» Work to be completed: Duplicate the records below, from the line containing "The width and height of the screenshot is (574, 278)." through the line containing "will [x=473, y=7].", with every character unchanged.

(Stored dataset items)
[START]

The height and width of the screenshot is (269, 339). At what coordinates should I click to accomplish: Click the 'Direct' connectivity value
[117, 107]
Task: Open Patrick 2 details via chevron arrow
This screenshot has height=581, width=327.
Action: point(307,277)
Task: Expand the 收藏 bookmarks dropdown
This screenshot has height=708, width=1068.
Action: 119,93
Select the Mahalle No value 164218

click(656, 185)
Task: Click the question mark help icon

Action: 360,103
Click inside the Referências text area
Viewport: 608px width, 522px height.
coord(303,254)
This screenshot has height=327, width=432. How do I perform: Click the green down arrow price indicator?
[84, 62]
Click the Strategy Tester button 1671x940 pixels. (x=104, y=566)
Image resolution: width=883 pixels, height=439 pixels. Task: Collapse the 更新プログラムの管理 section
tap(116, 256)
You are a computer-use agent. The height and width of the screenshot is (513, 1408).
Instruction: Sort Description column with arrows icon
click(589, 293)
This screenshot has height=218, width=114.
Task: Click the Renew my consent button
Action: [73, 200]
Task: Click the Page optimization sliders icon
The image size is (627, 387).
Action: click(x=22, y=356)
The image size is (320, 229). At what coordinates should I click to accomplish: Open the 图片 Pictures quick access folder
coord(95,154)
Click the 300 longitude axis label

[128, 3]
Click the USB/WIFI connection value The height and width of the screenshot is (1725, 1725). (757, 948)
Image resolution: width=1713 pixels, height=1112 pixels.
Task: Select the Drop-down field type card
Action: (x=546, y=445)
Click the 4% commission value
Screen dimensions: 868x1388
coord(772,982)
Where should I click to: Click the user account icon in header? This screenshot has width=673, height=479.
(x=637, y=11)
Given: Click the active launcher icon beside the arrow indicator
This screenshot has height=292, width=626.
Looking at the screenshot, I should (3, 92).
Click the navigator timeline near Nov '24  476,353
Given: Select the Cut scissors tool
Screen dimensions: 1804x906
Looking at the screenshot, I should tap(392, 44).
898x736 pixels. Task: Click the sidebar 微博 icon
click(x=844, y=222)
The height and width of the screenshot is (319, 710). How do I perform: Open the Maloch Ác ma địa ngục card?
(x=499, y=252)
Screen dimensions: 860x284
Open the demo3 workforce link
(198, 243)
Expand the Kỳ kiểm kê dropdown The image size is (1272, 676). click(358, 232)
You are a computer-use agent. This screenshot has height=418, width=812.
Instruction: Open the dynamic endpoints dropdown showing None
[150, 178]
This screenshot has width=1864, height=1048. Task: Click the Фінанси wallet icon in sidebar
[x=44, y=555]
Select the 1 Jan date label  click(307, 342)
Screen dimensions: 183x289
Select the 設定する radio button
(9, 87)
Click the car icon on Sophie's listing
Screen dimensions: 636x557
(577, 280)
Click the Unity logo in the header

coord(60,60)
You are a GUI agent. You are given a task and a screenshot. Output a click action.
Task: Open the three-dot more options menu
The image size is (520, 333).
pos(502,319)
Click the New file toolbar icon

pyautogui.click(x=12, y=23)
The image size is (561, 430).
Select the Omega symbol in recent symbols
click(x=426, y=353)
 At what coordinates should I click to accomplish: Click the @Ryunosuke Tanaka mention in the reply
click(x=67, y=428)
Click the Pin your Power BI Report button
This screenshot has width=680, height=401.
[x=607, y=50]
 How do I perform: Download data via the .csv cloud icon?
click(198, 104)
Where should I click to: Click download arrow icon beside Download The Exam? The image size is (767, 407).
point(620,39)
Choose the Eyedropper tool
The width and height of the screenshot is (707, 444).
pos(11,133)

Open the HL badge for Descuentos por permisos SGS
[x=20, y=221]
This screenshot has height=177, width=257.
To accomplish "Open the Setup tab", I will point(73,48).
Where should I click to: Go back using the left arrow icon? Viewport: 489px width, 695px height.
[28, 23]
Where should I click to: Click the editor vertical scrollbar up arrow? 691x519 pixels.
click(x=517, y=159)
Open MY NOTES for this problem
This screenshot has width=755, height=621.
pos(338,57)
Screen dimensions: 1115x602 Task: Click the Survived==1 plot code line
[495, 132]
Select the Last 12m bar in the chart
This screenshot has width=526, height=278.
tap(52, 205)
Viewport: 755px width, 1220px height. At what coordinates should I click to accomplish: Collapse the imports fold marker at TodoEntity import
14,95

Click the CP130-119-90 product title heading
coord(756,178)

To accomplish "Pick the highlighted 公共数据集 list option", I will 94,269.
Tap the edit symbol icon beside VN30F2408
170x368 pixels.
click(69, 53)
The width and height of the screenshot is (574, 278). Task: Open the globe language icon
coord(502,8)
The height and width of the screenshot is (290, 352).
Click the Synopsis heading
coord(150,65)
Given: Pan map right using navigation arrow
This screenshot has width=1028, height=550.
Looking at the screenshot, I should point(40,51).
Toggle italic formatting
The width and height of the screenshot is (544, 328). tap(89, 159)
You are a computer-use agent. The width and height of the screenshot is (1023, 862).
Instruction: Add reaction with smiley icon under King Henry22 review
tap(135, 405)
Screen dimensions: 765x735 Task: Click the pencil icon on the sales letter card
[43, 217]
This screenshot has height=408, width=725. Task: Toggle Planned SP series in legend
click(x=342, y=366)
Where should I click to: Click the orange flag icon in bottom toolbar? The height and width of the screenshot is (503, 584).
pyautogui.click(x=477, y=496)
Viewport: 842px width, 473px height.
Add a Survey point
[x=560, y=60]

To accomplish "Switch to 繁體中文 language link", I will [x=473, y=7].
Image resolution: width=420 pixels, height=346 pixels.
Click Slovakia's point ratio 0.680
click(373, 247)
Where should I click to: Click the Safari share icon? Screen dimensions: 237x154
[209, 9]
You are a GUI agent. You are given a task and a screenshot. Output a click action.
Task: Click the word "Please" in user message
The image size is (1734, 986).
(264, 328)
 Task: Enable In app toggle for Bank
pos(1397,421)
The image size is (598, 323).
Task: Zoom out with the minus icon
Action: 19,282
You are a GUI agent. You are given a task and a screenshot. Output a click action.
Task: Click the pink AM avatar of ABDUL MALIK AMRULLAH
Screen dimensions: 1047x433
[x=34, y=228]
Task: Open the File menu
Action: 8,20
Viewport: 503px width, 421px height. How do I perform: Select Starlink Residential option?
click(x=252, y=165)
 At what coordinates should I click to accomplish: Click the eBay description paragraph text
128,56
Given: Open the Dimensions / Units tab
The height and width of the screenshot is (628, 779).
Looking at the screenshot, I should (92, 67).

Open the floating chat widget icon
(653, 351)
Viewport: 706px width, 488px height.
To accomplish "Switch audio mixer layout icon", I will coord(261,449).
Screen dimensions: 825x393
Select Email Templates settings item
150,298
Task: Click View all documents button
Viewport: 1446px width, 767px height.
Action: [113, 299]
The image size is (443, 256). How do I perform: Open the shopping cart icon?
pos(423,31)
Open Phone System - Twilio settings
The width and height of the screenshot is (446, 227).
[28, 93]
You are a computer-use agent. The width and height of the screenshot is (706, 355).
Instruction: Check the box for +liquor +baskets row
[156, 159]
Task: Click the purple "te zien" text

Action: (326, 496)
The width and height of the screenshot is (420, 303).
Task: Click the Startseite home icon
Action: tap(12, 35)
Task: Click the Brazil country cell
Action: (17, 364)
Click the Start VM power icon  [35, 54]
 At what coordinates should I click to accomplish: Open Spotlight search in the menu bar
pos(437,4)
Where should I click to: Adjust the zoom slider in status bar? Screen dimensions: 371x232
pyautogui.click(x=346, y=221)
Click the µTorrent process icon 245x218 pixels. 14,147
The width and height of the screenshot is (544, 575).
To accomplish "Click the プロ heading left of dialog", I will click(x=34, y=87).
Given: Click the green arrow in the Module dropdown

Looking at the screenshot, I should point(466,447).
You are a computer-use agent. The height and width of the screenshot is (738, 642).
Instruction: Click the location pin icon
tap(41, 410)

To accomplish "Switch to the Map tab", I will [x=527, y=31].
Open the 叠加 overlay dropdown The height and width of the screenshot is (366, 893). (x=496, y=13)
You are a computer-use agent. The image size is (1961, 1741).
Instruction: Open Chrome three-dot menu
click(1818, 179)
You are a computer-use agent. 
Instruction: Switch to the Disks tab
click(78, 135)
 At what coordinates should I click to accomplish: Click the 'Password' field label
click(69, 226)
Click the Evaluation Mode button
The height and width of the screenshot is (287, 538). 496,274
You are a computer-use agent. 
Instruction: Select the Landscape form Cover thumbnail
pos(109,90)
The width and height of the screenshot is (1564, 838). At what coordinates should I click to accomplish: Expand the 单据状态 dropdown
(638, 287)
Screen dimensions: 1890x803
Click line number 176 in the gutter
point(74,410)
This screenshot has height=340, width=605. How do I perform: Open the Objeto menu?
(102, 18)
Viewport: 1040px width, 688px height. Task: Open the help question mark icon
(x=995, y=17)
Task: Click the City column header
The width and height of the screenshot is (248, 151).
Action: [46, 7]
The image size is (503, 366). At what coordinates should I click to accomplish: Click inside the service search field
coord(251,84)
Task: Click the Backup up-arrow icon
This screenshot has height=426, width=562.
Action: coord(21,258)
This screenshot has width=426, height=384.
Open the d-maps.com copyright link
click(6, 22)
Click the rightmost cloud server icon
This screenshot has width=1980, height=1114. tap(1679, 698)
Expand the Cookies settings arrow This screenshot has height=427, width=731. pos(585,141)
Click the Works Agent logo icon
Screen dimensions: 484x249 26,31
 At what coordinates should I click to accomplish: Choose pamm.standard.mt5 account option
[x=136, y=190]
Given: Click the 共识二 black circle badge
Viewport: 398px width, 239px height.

[END]

» Result:
The width and height of the screenshot is (574, 278). Task: Open the globe language icon
coord(502,8)
The height and width of the screenshot is (290, 352).
Click the Synopsis heading
coord(150,65)
Given: Pan map right using navigation arrow
This screenshot has width=1028, height=550.
Looking at the screenshot, I should point(40,51).
Toggle italic formatting
The width and height of the screenshot is (544, 328). tap(89, 159)
You are a computer-use agent. The width and height of the screenshot is (1023, 862).
Instruction: Add reaction with smiley icon under King Henry22 review
tap(135, 405)
Screen dimensions: 765x735 Task: Click the pencil icon on the sales letter card
[43, 217]
This screenshot has height=408, width=725. Task: Toggle Planned SP series in legend
click(x=342, y=366)
Where should I click to: Click the orange flag icon in bottom toolbar? The height and width of the screenshot is (503, 584).
pyautogui.click(x=477, y=496)
Viewport: 842px width, 473px height.
Add a Survey point
[x=560, y=60]

To accomplish "Switch to 繁體中文 language link", I will [x=473, y=7].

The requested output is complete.